> **Что требуется**: Скопируйте строки без изменений: начните с первой строки и остановитесь после строки, содержащей "Action: coord(378,190)", включив обе границы.

___ Исходные строки ___

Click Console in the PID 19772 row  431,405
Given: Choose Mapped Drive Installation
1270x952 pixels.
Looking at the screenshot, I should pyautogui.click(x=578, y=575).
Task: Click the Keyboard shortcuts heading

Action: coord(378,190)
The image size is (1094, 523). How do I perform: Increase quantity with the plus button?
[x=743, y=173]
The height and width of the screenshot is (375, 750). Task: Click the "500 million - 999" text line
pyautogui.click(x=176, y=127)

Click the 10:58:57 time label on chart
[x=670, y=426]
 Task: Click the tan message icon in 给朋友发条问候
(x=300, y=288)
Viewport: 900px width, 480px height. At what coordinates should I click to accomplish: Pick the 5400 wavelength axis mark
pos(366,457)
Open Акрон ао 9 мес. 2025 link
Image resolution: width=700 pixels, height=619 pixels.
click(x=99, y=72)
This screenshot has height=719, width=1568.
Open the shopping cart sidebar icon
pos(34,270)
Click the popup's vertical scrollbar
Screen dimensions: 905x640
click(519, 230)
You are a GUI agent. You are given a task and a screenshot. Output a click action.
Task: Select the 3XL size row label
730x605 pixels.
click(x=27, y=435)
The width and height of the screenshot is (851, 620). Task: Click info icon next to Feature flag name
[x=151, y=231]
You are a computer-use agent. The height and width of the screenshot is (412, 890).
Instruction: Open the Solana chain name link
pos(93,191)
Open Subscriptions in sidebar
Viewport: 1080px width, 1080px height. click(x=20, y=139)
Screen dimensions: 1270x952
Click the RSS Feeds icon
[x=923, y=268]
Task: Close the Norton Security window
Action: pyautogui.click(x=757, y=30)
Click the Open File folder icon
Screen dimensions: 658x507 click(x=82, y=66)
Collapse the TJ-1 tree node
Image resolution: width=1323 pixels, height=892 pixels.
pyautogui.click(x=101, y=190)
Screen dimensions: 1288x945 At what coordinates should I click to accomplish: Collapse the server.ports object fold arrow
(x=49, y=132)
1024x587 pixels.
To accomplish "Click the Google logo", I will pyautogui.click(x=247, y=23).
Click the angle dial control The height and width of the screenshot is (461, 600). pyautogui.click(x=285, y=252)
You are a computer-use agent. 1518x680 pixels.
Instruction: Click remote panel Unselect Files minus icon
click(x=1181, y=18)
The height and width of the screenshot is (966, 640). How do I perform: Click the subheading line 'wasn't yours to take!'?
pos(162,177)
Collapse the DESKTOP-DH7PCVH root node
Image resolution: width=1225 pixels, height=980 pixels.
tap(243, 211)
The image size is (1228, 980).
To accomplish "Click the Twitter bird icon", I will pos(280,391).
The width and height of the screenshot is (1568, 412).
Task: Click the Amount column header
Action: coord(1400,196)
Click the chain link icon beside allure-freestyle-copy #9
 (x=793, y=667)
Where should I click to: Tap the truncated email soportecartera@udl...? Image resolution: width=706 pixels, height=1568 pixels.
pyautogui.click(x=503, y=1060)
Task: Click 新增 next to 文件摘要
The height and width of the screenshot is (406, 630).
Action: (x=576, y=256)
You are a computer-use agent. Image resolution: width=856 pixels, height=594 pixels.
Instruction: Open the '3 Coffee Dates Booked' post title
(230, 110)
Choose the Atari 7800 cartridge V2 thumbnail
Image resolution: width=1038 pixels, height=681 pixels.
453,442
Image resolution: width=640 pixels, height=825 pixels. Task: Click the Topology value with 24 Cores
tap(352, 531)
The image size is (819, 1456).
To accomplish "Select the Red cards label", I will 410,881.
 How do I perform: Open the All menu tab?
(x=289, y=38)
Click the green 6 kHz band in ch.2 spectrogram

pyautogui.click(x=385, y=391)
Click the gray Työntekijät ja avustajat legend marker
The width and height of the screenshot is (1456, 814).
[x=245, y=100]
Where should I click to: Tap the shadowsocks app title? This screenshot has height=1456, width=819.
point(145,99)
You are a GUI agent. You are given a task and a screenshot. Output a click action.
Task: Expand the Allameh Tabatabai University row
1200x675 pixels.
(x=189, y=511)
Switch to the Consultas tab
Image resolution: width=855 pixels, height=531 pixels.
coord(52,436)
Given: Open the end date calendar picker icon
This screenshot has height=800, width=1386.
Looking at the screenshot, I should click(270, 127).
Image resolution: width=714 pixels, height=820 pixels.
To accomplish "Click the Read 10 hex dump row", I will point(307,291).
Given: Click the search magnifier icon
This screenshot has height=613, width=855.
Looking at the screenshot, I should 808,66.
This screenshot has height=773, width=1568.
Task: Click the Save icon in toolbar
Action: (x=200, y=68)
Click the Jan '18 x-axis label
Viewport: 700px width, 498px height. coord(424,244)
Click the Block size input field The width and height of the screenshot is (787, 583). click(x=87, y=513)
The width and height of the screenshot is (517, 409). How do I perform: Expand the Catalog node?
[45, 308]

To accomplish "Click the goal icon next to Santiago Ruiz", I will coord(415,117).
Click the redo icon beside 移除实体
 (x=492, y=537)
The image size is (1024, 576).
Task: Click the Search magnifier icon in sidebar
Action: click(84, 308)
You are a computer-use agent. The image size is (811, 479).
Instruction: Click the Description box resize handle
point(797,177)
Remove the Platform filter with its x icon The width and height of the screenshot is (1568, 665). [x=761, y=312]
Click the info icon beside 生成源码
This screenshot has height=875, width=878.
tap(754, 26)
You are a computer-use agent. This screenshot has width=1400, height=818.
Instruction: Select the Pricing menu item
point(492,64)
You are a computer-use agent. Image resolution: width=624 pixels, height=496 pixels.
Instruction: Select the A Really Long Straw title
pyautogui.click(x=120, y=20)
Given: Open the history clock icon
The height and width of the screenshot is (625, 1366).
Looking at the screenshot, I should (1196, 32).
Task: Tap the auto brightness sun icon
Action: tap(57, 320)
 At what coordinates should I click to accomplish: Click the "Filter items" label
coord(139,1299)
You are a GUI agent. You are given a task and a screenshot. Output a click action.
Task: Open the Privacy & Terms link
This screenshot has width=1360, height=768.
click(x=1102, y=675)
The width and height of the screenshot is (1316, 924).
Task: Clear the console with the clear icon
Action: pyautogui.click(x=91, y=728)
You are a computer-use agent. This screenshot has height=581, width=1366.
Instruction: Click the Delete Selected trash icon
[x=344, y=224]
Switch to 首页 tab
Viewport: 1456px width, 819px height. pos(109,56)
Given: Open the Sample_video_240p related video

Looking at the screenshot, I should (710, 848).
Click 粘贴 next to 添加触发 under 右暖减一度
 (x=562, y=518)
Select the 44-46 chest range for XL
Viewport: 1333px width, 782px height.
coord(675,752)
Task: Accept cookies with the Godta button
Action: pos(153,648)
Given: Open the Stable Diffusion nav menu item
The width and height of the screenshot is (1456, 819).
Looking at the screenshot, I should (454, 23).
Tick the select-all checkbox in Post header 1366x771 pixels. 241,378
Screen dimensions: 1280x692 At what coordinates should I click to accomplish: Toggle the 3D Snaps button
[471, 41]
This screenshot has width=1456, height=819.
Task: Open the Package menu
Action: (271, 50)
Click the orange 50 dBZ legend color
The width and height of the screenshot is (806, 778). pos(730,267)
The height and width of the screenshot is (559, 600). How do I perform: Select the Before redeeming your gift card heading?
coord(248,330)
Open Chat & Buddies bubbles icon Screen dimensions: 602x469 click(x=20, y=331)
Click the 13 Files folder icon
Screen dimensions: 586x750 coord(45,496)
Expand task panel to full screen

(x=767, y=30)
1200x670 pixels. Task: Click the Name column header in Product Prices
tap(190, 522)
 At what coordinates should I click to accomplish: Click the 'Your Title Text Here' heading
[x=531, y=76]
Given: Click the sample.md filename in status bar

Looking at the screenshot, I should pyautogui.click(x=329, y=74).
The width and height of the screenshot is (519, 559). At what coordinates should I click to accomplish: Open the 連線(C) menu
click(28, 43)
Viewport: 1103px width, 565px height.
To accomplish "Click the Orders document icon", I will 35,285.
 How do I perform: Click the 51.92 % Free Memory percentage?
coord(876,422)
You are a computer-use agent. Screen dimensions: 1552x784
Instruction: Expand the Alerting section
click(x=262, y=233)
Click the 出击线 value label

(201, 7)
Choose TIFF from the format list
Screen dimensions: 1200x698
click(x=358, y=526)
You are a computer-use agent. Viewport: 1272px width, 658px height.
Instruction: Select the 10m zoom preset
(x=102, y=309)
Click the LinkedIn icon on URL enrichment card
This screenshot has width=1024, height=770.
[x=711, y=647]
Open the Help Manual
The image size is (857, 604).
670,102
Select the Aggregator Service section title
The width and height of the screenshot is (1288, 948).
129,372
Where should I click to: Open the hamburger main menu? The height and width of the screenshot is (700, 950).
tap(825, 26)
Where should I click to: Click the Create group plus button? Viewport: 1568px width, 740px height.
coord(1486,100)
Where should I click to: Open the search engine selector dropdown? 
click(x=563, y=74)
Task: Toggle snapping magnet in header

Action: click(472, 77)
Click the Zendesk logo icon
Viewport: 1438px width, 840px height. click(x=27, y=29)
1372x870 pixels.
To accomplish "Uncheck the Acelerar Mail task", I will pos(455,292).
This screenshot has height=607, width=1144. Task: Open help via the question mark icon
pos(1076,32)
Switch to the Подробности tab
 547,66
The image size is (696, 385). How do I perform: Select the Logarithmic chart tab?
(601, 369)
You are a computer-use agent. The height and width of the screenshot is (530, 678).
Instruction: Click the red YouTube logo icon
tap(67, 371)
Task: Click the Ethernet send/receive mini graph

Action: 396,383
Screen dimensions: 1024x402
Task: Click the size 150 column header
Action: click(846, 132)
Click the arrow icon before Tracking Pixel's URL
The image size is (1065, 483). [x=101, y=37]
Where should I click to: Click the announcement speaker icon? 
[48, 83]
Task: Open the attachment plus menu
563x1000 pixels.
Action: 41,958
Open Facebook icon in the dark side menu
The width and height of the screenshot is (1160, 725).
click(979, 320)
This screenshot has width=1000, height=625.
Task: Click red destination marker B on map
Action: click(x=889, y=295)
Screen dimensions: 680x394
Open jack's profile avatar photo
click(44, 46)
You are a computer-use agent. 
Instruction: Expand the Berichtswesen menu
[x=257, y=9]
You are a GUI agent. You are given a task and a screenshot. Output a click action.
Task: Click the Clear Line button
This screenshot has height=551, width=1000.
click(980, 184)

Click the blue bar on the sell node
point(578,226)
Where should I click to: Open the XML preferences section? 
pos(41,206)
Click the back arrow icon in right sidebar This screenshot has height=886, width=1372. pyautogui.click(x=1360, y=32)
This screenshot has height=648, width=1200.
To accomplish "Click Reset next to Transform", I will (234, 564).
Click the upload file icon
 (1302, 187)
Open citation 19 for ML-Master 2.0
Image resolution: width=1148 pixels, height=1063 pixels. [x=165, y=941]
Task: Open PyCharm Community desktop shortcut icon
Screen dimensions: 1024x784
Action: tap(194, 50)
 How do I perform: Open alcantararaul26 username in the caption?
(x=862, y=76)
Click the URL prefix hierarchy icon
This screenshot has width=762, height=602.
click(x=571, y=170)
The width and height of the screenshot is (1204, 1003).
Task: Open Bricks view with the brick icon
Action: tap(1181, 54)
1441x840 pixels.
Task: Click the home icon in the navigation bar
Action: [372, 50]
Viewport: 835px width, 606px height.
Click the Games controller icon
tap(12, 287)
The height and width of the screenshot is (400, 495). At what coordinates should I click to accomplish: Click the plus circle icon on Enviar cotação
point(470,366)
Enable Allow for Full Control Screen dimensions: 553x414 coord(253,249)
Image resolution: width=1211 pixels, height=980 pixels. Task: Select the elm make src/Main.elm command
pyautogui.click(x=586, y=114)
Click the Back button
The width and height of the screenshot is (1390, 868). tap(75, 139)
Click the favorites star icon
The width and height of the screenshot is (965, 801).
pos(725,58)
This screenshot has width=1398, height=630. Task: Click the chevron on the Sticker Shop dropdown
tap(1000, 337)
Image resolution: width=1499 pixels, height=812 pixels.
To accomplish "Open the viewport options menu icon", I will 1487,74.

___

> **Образец решения**:
Click Console in the PID 19772 row  431,405
Given: Choose Mapped Drive Installation
1270x952 pixels.
Looking at the screenshot, I should pyautogui.click(x=578, y=575).
Task: Click the Keyboard shortcuts heading

Action: coord(378,190)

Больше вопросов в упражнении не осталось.